EXTRACTED RECORDS
==========

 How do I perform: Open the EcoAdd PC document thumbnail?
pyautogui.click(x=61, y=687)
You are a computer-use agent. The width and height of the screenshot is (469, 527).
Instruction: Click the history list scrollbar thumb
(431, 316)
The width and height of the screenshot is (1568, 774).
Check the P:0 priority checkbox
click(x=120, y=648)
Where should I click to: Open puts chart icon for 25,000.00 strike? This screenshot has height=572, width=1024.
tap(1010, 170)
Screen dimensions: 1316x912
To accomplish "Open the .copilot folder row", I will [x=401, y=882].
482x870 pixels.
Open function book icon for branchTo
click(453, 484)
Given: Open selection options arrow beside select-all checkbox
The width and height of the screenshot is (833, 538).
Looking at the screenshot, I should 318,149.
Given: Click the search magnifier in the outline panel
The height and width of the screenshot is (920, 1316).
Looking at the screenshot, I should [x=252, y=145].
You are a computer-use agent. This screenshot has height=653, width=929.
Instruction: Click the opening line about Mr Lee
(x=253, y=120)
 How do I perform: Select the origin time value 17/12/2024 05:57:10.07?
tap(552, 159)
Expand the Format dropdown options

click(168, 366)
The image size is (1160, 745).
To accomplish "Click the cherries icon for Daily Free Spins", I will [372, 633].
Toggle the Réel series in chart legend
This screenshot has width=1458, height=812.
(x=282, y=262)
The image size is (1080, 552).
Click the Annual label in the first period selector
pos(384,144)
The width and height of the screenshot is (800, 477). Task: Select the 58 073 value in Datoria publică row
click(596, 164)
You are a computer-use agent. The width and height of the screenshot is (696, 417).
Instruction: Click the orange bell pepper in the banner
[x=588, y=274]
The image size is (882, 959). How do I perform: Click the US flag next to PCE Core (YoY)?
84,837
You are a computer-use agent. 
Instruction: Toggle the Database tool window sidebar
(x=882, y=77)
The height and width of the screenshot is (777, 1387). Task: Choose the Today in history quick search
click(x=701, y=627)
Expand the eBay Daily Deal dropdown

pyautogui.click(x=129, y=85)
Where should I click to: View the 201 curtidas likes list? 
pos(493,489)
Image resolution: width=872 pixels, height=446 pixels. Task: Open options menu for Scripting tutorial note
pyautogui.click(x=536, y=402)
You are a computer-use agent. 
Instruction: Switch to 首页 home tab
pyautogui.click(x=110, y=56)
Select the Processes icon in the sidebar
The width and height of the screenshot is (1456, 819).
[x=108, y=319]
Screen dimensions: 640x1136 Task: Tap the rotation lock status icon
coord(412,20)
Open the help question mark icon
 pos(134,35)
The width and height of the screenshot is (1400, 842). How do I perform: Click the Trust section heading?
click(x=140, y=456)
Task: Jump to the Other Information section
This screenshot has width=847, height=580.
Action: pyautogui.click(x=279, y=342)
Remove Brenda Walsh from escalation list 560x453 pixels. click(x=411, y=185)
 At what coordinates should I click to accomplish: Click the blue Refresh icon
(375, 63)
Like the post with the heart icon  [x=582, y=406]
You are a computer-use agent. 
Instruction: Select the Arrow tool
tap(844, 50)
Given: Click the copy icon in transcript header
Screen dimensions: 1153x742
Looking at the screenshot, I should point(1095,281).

==========

REQUIREMENTS
Retype all of the lines above exactly as they appear.

EXPECTED ANSWER
 How do I perform: Open the EcoAdd PC document thumbnail?
pyautogui.click(x=61, y=687)
You are a computer-use agent. The width and height of the screenshot is (469, 527).
Instruction: Click the history list scrollbar thumb
(431, 316)
The width and height of the screenshot is (1568, 774).
Check the P:0 priority checkbox
click(x=120, y=648)
Where should I click to: Open puts chart icon for 25,000.00 strike? This screenshot has height=572, width=1024.
tap(1010, 170)
Screen dimensions: 1316x912
To accomplish "Open the .copilot folder row", I will [x=401, y=882].
482x870 pixels.
Open function book icon for branchTo
click(453, 484)
Given: Open selection options arrow beside select-all checkbox
The width and height of the screenshot is (833, 538).
Looking at the screenshot, I should 318,149.
Given: Click the search magnifier in the outline panel
The height and width of the screenshot is (920, 1316).
Looking at the screenshot, I should [x=252, y=145].
You are a computer-use agent. This screenshot has height=653, width=929.
Instruction: Click the opening line about Mr Lee
(x=253, y=120)
 How do I perform: Select the origin time value 17/12/2024 05:57:10.07?
tap(552, 159)
Expand the Format dropdown options

click(168, 366)
The image size is (1160, 745).
To accomplish "Click the cherries icon for Daily Free Spins", I will [372, 633].
Toggle the Réel series in chart legend
This screenshot has width=1458, height=812.
(x=282, y=262)
The image size is (1080, 552).
Click the Annual label in the first period selector
pos(384,144)
The width and height of the screenshot is (800, 477). Task: Select the 58 073 value in Datoria publică row
click(596, 164)
You are a computer-use agent. The width and height of the screenshot is (696, 417).
Instruction: Click the orange bell pepper in the banner
[x=588, y=274]
The image size is (882, 959). How do I perform: Click the US flag next to PCE Core (YoY)?
84,837
You are a computer-use agent. 
Instruction: Toggle the Database tool window sidebar
(x=882, y=77)
The height and width of the screenshot is (777, 1387). Task: Choose the Today in history quick search
click(x=701, y=627)
Expand the eBay Daily Deal dropdown

pyautogui.click(x=129, y=85)
Where should I click to: View the 201 curtidas likes list? 
pos(493,489)
Image resolution: width=872 pixels, height=446 pixels. Task: Open options menu for Scripting tutorial note
pyautogui.click(x=536, y=402)
You are a computer-use agent. 
Instruction: Switch to 首页 home tab
pyautogui.click(x=110, y=56)
Select the Processes icon in the sidebar
The width and height of the screenshot is (1456, 819).
[x=108, y=319]
Screen dimensions: 640x1136 Task: Tap the rotation lock status icon
coord(412,20)
Open the help question mark icon
 pos(134,35)
The width and height of the screenshot is (1400, 842). How do I perform: Click the Trust section heading?
click(x=140, y=456)
Task: Jump to the Other Information section
This screenshot has width=847, height=580.
Action: pyautogui.click(x=279, y=342)
Remove Brenda Walsh from escalation list 560x453 pixels. click(x=411, y=185)
 At what coordinates should I click to accomplish: Click the blue Refresh icon
(375, 63)
Like the post with the heart icon  [x=582, y=406]
You are a computer-use agent. 
Instruction: Select the Arrow tool
tap(844, 50)
Given: Click the copy icon in transcript header
Screen dimensions: 1153x742
Looking at the screenshot, I should point(1095,281).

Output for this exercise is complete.